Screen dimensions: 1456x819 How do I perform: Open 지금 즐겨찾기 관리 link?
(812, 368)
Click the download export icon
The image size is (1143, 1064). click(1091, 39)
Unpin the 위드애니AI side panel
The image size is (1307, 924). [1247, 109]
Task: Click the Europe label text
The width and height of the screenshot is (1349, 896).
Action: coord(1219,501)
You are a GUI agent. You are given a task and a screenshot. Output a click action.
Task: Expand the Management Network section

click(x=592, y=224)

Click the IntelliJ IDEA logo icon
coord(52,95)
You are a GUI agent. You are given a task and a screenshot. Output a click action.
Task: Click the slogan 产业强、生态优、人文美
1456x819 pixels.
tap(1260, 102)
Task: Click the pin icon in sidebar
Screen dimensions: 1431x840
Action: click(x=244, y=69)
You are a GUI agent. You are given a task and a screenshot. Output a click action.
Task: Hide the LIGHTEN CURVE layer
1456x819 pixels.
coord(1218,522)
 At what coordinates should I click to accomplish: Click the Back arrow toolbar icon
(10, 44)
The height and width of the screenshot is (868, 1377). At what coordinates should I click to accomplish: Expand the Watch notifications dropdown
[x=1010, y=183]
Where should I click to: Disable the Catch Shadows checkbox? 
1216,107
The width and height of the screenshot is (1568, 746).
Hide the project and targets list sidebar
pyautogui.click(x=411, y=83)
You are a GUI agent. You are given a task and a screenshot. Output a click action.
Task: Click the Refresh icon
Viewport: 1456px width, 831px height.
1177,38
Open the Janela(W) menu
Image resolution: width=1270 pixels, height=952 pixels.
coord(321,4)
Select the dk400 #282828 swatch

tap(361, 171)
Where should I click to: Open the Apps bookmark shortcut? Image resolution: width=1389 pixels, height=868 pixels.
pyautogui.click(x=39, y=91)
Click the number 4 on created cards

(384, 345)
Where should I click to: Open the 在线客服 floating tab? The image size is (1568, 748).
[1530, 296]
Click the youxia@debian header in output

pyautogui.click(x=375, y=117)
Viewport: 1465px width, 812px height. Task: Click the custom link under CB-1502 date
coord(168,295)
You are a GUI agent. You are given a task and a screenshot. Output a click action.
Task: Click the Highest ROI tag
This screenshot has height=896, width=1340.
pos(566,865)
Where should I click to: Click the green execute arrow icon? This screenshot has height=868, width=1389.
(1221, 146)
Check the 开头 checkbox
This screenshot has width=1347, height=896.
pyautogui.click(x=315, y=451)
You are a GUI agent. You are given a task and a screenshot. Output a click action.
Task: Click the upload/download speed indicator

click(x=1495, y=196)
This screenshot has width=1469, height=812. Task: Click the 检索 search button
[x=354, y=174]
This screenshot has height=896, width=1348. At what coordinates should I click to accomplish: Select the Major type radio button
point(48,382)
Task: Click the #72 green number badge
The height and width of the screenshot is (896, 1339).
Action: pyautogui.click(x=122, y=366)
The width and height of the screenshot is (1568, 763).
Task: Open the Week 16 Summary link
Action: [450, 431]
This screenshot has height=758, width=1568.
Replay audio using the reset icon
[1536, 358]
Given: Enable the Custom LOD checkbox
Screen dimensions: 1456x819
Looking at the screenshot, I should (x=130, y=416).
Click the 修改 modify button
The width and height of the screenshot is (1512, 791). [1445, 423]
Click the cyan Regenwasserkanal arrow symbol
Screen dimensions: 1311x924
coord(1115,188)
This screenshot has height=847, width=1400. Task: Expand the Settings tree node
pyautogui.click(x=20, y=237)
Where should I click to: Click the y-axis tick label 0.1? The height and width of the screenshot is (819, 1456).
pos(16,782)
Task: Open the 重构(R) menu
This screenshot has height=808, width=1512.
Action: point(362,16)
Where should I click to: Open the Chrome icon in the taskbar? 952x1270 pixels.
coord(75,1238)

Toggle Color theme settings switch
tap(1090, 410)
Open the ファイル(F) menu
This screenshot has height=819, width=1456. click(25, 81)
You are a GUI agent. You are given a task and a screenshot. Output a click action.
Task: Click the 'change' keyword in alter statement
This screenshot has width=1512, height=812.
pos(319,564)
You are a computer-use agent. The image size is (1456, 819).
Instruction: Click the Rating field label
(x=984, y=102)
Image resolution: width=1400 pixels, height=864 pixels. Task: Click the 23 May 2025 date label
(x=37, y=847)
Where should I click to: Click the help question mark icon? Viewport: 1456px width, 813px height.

☆ ☆ ☆

INSTRUCTIONS TO FOLLOW:
Give back the complete material verbatim.

OUTPUT OF THE EXERCISE:
Screen dimensions: 1456x819 How do I perform: Open 지금 즐겨찾기 관리 link?
(812, 368)
Click the download export icon
The image size is (1143, 1064). click(1091, 39)
Unpin the 위드애니AI side panel
The image size is (1307, 924). [1247, 109]
Task: Click the Europe label text
The width and height of the screenshot is (1349, 896).
Action: coord(1219,501)
You are a GUI agent. You are given a task and a screenshot. Output a click action.
Task: Expand the Management Network section

click(x=592, y=224)

Click the IntelliJ IDEA logo icon
coord(52,95)
You are a GUI agent. You are given a task and a screenshot. Output a click action.
Task: Click the slogan 产业强、生态优、人文美
1456x819 pixels.
tap(1260, 102)
Task: Click the pin icon in sidebar
Screen dimensions: 1431x840
Action: click(x=244, y=69)
You are a GUI agent. You are given a task and a screenshot. Output a click action.
Task: Hide the LIGHTEN CURVE layer
1456x819 pixels.
coord(1218,522)
 At what coordinates should I click to accomplish: Click the Back arrow toolbar icon
(10, 44)
The height and width of the screenshot is (868, 1377). At what coordinates should I click to accomplish: Expand the Watch notifications dropdown
[x=1010, y=183]
Where should I click to: Disable the Catch Shadows checkbox? 
1216,107
The width and height of the screenshot is (1568, 746).
Hide the project and targets list sidebar
pyautogui.click(x=411, y=83)
You are a GUI agent. You are given a task and a screenshot. Output a click action.
Task: Click the Refresh icon
Viewport: 1456px width, 831px height.
1177,38
Open the Janela(W) menu
Image resolution: width=1270 pixels, height=952 pixels.
coord(321,4)
Select the dk400 #282828 swatch

tap(361, 171)
Where should I click to: Open the Apps bookmark shortcut? Image resolution: width=1389 pixels, height=868 pixels.
pyautogui.click(x=39, y=91)
Click the number 4 on created cards

(384, 345)
Where should I click to: Open the 在线客服 floating tab? The image size is (1568, 748).
[1530, 296]
Click the youxia@debian header in output

pyautogui.click(x=375, y=117)
Viewport: 1465px width, 812px height. Task: Click the custom link under CB-1502 date
coord(168,295)
You are a GUI agent. You are given a task and a screenshot. Output a click action.
Task: Click the Highest ROI tag
This screenshot has height=896, width=1340.
pos(566,865)
Where should I click to: Click the green execute arrow icon? This screenshot has height=868, width=1389.
(1221, 146)
Check the 开头 checkbox
This screenshot has width=1347, height=896.
pyautogui.click(x=315, y=451)
You are a GUI agent. You are given a task and a screenshot. Output a click action.
Task: Click the upload/download speed indicator

click(x=1495, y=196)
This screenshot has width=1469, height=812. Task: Click the 检索 search button
[x=354, y=174]
This screenshot has height=896, width=1348. At what coordinates should I click to accomplish: Select the Major type radio button
point(48,382)
Task: Click the #72 green number badge
The height and width of the screenshot is (896, 1339).
Action: pyautogui.click(x=122, y=366)
The width and height of the screenshot is (1568, 763).
Task: Open the Week 16 Summary link
Action: [450, 431]
This screenshot has height=758, width=1568.
Replay audio using the reset icon
[1536, 358]
Given: Enable the Custom LOD checkbox
Screen dimensions: 1456x819
Looking at the screenshot, I should (x=130, y=416).
Click the 修改 modify button
The width and height of the screenshot is (1512, 791). [1445, 423]
Click the cyan Regenwasserkanal arrow symbol
Screen dimensions: 1311x924
coord(1115,188)
This screenshot has height=847, width=1400. Task: Expand the Settings tree node
pyautogui.click(x=20, y=237)
Where should I click to: Click the y-axis tick label 0.1? The height and width of the screenshot is (819, 1456).
pos(16,782)
Task: Open the 重构(R) menu
This screenshot has height=808, width=1512.
Action: point(362,16)
Where should I click to: Open the Chrome icon in the taskbar? 952x1270 pixels.
coord(75,1238)

Toggle Color theme settings switch
tap(1090, 410)
Open the ファイル(F) menu
This screenshot has height=819, width=1456. click(25, 81)
You are a GUI agent. You are given a task and a screenshot. Output a click action.
Task: Click the 'change' keyword in alter statement
This screenshot has width=1512, height=812.
pos(319,564)
You are a computer-use agent. The image size is (1456, 819).
Instruction: Click the Rating field label
(x=984, y=102)
Image resolution: width=1400 pixels, height=864 pixels. Task: Click the 23 May 2025 date label
(x=37, y=847)
Where should I click to: Click the help question mark icon? Viewport: 1456px width, 813px height.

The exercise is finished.